Stored items:
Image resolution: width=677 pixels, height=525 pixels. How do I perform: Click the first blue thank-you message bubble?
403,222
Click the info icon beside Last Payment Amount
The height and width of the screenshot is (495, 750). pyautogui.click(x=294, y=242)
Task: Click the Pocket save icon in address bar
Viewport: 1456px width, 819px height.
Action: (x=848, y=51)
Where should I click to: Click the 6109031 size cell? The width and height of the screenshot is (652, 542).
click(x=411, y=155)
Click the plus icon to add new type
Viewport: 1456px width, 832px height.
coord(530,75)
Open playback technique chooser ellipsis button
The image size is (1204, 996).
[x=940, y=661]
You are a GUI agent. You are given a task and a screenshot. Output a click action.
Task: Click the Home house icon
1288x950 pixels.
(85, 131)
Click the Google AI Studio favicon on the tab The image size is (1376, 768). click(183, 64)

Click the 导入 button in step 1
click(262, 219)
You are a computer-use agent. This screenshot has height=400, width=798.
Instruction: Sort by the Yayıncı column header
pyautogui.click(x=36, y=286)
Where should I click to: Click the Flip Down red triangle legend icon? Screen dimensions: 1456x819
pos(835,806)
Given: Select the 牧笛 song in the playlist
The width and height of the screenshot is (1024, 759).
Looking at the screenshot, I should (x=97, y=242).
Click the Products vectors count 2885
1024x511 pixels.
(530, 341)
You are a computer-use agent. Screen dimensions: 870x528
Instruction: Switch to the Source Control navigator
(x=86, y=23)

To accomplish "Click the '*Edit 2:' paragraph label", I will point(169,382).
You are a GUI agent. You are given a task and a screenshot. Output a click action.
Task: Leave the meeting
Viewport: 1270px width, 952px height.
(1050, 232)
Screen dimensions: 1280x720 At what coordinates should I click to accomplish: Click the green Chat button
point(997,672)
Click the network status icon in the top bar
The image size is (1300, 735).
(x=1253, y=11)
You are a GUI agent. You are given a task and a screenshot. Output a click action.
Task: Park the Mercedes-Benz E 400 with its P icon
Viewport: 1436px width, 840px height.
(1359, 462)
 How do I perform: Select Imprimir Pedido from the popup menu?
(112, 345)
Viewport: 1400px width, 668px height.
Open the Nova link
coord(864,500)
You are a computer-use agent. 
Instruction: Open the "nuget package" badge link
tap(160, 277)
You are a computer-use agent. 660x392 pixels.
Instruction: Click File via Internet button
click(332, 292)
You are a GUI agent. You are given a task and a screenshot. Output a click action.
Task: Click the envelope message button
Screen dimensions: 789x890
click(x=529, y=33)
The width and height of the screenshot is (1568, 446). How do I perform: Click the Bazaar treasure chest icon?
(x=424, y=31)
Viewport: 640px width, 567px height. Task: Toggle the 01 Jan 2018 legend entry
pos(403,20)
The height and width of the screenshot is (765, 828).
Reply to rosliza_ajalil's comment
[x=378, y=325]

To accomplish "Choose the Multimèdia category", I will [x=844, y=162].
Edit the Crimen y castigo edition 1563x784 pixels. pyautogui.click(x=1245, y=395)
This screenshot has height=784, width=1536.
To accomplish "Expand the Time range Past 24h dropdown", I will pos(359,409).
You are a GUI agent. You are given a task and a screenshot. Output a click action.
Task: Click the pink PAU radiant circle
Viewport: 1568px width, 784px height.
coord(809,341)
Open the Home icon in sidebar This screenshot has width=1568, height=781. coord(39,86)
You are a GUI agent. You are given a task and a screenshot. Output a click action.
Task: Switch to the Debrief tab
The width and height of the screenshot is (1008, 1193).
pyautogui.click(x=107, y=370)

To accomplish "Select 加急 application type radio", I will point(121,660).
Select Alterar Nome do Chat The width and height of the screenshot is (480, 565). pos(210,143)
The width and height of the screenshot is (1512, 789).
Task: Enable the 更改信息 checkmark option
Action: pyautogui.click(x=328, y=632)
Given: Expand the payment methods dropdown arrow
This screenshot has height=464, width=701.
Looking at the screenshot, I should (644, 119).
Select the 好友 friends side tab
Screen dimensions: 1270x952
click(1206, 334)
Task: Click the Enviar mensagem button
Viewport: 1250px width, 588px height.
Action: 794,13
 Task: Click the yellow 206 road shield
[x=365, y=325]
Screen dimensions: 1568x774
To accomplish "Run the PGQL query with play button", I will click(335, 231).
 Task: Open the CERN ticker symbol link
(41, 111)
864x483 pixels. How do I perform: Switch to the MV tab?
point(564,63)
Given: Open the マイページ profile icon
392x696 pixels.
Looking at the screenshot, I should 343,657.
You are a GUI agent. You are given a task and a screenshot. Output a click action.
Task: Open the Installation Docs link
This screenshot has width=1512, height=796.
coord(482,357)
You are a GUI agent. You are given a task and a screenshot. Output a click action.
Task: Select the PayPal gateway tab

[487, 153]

Task objective: Gather and copy every line of the entries above that contains the word "with". Case counts.

Solution for this task:
Task: Park the Mercedes-Benz E 400 with its P icon
To accomplish "Run the PGQL query with play button", I will click(335, 231).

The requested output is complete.